津市自治会問題 補助金詐取に加担、自覚か 職員2人、ごみ箱組み立て 三重

【参考人として百条委に出席した木村環境部長=津市議会棟で】

【津】三重県の津市職員が元相生町自治会長の田邊哲司被告(61)=詐欺罪で起訴=に便宜を図っていたとされる一連の問題を調査する市議会特別委員会(百条委員会)は1日、木村重好環境部長を参考人として招致した。木村環境部長は、田邊被告らが不正に受け取ったとみられるごみ箱の設置費用に対する補助金で、申請に関わった職員のうち2人はごみ箱を組み立てていたことを明らかにした。同委では職員らが補助金詐取への加担を自覚していた可能性があるとみている。

市の調査チームがまとめた報告書によると、ごみ箱の組み立てを手伝った職員のほとんどは補助金を得ようとしていたとは気付かなかったと証言。調査チームは「(田邊被告と)共謀して補助金を詐取する目的を持って行動したと断定できない」と結論づけていた。

青山昇武委員(公明党議員団)は平成25―26年度、28―29年度、令和元―2年度に補助金の申請があったごみ箱について「組み立てた職員は何人いたのか」と質問。木村部長は「6年度にわたって延べ26人が手伝った」と述べた。

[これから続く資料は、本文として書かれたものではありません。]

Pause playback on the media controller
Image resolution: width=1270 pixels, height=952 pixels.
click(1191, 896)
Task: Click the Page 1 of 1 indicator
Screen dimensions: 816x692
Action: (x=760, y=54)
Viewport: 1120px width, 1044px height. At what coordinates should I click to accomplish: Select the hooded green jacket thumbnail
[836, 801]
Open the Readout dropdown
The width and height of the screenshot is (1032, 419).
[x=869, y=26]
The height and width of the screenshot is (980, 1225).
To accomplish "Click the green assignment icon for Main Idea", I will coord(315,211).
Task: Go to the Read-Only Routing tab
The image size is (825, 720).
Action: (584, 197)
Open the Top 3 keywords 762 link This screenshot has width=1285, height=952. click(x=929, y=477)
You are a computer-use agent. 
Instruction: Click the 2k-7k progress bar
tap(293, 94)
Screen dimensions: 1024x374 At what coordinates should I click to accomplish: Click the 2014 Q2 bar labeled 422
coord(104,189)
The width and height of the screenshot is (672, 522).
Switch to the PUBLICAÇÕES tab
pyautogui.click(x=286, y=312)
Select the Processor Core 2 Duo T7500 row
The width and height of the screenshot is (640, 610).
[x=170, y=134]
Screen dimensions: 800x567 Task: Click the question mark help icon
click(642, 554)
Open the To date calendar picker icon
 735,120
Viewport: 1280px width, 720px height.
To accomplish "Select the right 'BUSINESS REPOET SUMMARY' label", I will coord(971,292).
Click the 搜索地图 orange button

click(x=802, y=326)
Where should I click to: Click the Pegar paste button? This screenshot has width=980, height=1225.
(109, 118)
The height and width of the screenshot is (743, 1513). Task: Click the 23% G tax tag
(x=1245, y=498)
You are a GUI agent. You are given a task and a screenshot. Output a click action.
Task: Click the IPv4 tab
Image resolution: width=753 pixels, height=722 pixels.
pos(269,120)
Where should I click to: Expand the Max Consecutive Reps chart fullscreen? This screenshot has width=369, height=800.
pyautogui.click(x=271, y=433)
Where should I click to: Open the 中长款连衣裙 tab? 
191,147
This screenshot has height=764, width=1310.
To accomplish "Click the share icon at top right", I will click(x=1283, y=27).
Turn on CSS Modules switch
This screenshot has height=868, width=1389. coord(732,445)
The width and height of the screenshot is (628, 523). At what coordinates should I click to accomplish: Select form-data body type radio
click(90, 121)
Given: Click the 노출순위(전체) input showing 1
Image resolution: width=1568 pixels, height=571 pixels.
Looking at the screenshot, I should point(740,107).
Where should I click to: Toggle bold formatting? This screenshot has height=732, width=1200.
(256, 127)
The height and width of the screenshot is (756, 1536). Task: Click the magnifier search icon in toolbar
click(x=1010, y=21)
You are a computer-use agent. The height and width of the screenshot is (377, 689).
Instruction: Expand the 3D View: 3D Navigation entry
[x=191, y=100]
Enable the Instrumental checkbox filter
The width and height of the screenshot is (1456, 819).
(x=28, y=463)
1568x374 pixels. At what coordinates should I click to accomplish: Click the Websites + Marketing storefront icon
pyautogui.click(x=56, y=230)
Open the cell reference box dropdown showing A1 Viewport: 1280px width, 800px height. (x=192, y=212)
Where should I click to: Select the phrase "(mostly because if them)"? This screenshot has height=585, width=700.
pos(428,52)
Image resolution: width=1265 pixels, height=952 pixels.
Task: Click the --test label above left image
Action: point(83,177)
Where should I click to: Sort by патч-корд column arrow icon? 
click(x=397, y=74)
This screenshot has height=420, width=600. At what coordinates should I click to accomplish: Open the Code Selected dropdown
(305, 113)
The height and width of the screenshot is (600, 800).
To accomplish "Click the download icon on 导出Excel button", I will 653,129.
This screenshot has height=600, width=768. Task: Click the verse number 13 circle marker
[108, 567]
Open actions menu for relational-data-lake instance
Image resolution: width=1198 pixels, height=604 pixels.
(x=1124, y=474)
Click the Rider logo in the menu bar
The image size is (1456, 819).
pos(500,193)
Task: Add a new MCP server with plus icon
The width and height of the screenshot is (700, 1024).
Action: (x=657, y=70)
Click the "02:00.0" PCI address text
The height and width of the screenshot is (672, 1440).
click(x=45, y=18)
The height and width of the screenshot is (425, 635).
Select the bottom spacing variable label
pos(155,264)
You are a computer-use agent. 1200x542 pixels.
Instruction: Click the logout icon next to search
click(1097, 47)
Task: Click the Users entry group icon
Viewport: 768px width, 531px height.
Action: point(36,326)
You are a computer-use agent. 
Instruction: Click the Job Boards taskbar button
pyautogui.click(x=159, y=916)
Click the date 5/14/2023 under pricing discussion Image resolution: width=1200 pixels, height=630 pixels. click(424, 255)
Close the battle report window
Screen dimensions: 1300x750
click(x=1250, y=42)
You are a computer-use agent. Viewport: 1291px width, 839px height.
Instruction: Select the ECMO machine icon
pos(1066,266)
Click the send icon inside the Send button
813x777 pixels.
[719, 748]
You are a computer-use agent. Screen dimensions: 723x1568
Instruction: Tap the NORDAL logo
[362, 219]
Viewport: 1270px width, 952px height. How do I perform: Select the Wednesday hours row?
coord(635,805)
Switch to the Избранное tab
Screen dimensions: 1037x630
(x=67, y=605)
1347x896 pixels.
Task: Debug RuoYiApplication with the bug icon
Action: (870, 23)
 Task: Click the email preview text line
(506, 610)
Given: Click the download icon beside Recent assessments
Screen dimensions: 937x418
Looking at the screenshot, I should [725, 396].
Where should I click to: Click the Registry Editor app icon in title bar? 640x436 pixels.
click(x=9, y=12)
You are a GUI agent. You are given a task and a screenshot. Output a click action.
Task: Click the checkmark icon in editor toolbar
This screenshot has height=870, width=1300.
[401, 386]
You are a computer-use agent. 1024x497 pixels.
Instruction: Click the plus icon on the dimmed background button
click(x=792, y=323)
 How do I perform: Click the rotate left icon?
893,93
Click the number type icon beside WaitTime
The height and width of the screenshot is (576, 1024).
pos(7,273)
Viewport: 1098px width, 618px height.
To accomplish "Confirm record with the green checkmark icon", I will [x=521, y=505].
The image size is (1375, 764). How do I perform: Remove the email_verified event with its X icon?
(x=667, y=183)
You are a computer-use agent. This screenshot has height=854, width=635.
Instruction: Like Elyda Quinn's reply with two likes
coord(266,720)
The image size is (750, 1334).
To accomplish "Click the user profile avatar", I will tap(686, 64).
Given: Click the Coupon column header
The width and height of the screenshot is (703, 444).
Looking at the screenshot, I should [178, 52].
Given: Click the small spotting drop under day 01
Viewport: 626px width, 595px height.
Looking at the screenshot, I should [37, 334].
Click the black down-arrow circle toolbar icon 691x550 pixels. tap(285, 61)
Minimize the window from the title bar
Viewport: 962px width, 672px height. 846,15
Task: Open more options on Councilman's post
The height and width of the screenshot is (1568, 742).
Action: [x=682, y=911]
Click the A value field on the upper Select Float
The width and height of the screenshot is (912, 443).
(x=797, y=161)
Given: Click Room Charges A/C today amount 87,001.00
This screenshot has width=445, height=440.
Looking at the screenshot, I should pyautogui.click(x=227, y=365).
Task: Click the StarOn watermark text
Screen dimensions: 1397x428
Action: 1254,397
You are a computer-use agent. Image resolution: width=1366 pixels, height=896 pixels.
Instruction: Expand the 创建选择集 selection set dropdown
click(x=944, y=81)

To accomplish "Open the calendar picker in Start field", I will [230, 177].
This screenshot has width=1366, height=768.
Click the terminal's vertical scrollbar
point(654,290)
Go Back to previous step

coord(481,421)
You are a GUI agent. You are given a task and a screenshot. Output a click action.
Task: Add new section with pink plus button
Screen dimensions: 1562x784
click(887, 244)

吉田博康委員(県都クラブ)は、補助金の申請を手伝った職員がいた事実を踏まえて「申請書を作成した職員の中に組み立てに関与した人はいるのか。何人いるのか」と追及。木村部長は「私の把握している状況としては2人いる」と明かした。

吉田委員は「(詐取を)知っていてやったことが一番問題。見積書で全く違うごみ箱を設置していると気付いたはず」と指摘。木村部長は「その者たちはそういった着眼点や意識には至らなかった。本当に機械的にルーティンワークとしてやっていた」と説明した。

このほか、田矢修介、岩脇圭一、佐藤有毅の3議員も参考人として招致し、市の不適切な行政執行への議員らの関与も調査した。辻美津子、倉田寛次、岡幸男、桂三発、田中勝博の5議員の参考人質疑も予定していたが、次々回に持ち越しとなった。

次回は29日午前10時から。芸濃総合支所の産業振興・環境担当技能長を参考人として招致する。7月6日午前10時からは、今回の百条委で参考人となった8議員への質疑を続行するとともに、加藤美江子、藤本智子正副議長にも参考人としての出席を求める。